=== EXERCISE AIM ===
Write the entries out in full, matching them exactly.

=== INPUT ===
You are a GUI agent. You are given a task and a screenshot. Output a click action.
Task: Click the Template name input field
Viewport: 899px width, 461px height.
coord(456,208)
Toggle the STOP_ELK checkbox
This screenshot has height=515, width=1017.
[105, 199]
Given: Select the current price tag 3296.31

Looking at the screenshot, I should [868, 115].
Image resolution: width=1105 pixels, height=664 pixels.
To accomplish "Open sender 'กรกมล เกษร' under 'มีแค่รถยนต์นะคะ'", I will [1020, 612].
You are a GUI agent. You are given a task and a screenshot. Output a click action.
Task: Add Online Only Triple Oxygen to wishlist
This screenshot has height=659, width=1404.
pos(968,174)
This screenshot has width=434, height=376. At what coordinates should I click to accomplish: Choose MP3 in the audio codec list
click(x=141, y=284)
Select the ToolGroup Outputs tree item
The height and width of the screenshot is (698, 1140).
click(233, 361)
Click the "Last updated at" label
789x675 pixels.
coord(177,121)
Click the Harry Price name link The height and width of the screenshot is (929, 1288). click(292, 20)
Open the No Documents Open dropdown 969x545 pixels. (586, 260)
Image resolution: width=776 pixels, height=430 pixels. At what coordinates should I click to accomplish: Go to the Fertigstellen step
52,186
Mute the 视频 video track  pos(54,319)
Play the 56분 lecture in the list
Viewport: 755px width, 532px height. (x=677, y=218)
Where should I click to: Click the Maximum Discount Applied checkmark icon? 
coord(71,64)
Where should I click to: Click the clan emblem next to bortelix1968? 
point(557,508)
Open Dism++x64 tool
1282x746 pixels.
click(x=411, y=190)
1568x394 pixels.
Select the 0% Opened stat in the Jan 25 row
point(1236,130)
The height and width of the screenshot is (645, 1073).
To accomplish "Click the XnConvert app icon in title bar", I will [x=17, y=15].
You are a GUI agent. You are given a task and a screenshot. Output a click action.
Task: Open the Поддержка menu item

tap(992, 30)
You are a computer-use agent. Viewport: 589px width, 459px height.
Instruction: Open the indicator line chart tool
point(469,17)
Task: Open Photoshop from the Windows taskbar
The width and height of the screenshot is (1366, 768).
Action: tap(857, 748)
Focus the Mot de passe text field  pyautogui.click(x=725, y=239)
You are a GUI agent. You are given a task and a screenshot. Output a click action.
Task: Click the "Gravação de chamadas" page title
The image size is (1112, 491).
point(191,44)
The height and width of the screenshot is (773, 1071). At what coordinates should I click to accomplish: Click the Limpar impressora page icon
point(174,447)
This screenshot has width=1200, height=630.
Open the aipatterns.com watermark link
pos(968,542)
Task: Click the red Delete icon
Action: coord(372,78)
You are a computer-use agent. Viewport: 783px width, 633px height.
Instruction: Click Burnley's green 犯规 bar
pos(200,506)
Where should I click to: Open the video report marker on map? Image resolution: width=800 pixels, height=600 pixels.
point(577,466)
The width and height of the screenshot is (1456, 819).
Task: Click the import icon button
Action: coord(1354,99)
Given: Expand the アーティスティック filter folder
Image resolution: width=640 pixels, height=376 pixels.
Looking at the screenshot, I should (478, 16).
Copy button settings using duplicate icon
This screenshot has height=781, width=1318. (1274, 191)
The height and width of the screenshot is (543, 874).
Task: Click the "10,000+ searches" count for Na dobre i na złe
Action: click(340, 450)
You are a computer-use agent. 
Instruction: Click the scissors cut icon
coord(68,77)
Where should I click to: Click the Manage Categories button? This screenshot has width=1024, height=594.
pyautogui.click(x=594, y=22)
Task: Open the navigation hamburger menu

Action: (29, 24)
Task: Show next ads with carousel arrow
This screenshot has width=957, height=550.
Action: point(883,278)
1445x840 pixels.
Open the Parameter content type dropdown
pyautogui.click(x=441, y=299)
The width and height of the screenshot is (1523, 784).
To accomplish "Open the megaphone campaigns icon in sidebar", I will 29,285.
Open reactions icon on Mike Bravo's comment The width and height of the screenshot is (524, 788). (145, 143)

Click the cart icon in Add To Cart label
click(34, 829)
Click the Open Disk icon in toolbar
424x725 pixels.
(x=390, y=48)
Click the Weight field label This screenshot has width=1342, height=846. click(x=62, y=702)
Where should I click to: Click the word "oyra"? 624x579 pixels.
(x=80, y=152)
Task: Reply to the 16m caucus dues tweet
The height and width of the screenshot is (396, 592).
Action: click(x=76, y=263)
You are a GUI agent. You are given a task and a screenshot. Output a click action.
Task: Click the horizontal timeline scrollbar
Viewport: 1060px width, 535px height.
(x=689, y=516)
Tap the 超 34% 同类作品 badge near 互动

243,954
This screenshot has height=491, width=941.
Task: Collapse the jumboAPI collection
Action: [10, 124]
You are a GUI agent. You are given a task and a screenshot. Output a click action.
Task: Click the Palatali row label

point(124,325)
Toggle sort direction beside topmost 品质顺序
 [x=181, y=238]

=== RESPONSE BOX ===
You are a GUI agent. You are given a task and a screenshot. Output a click action.
Task: Click the Template name input field
Viewport: 899px width, 461px height.
coord(456,208)
Toggle the STOP_ELK checkbox
This screenshot has height=515, width=1017.
[105, 199]
Given: Select the current price tag 3296.31

Looking at the screenshot, I should [868, 115].
Image resolution: width=1105 pixels, height=664 pixels.
To accomplish "Open sender 'กรกมล เกษร' under 'มีแค่รถยนต์นะคะ'", I will [1020, 612].
You are a GUI agent. You are given a task and a screenshot. Output a click action.
Task: Add Online Only Triple Oxygen to wishlist
This screenshot has height=659, width=1404.
pos(968,174)
This screenshot has width=434, height=376. At what coordinates should I click to accomplish: Choose MP3 in the audio codec list
click(x=141, y=284)
Select the ToolGroup Outputs tree item
The height and width of the screenshot is (698, 1140).
click(233, 361)
Click the "Last updated at" label
789x675 pixels.
coord(177,121)
Click the Harry Price name link The height and width of the screenshot is (929, 1288). click(292, 20)
Open the No Documents Open dropdown 969x545 pixels. (586, 260)
Image resolution: width=776 pixels, height=430 pixels. At what coordinates should I click to accomplish: Go to the Fertigstellen step
52,186
Mute the 视频 video track  pos(54,319)
Play the 56분 lecture in the list
Viewport: 755px width, 532px height. (x=677, y=218)
Where should I click to: Click the Maximum Discount Applied checkmark icon? 
coord(71,64)
Where should I click to: Click the clan emblem next to bortelix1968? 
point(557,508)
Open Dism++x64 tool
1282x746 pixels.
click(x=411, y=190)
1568x394 pixels.
Select the 0% Opened stat in the Jan 25 row
point(1236,130)
The height and width of the screenshot is (645, 1073).
To accomplish "Click the XnConvert app icon in title bar", I will [x=17, y=15].
You are a GUI agent. You are given a task and a screenshot. Output a click action.
Task: Open the Поддержка menu item

tap(992, 30)
You are a computer-use agent. Viewport: 589px width, 459px height.
Instruction: Open the indicator line chart tool
point(469,17)
Task: Open Photoshop from the Windows taskbar
The width and height of the screenshot is (1366, 768).
Action: tap(857, 748)
Focus the Mot de passe text field  pyautogui.click(x=725, y=239)
You are a GUI agent. You are given a task and a screenshot. Output a click action.
Task: Click the "Gravação de chamadas" page title
The image size is (1112, 491).
point(191,44)
The height and width of the screenshot is (773, 1071). At what coordinates should I click to accomplish: Click the Limpar impressora page icon
point(174,447)
This screenshot has width=1200, height=630.
Open the aipatterns.com watermark link
pos(968,542)
Task: Click the red Delete icon
Action: coord(372,78)
You are a computer-use agent. Viewport: 783px width, 633px height.
Instruction: Click Burnley's green 犯规 bar
pos(200,506)
Where should I click to: Open the video report marker on map? Image resolution: width=800 pixels, height=600 pixels.
point(577,466)
The width and height of the screenshot is (1456, 819).
Task: Click the import icon button
Action: coord(1354,99)
Given: Expand the アーティスティック filter folder
Image resolution: width=640 pixels, height=376 pixels.
Looking at the screenshot, I should (478, 16).
Copy button settings using duplicate icon
This screenshot has height=781, width=1318. (1274, 191)
The height and width of the screenshot is (543, 874).
Task: Click the "10,000+ searches" count for Na dobre i na złe
Action: click(340, 450)
You are a computer-use agent. 
Instruction: Click the scissors cut icon
coord(68,77)
Where should I click to: Click the Manage Categories button? This screenshot has width=1024, height=594.
pyautogui.click(x=594, y=22)
Task: Open the navigation hamburger menu

Action: (29, 24)
Task: Show next ads with carousel arrow
This screenshot has width=957, height=550.
Action: point(883,278)
1445x840 pixels.
Open the Parameter content type dropdown
pyautogui.click(x=441, y=299)
The width and height of the screenshot is (1523, 784).
To accomplish "Open the megaphone campaigns icon in sidebar", I will 29,285.
Open reactions icon on Mike Bravo's comment The width and height of the screenshot is (524, 788). (145, 143)

Click the cart icon in Add To Cart label
click(34, 829)
Click the Open Disk icon in toolbar
424x725 pixels.
(x=390, y=48)
Click the Weight field label This screenshot has width=1342, height=846. click(x=62, y=702)
Where should I click to: Click the word "oyra"? 624x579 pixels.
(x=80, y=152)
Task: Reply to the 16m caucus dues tweet
The height and width of the screenshot is (396, 592).
Action: click(x=76, y=263)
You are a GUI agent. You are given a task and a screenshot. Output a click action.
Task: Click the horizontal timeline scrollbar
Viewport: 1060px width, 535px height.
(x=689, y=516)
Tap the 超 34% 同类作品 badge near 互动

243,954
This screenshot has height=491, width=941.
Task: Collapse the jumboAPI collection
Action: [10, 124]
You are a GUI agent. You are given a task and a screenshot. Output a click action.
Task: Click the Palatali row label

point(124,325)
Toggle sort direction beside topmost 品质顺序
 [x=181, y=238]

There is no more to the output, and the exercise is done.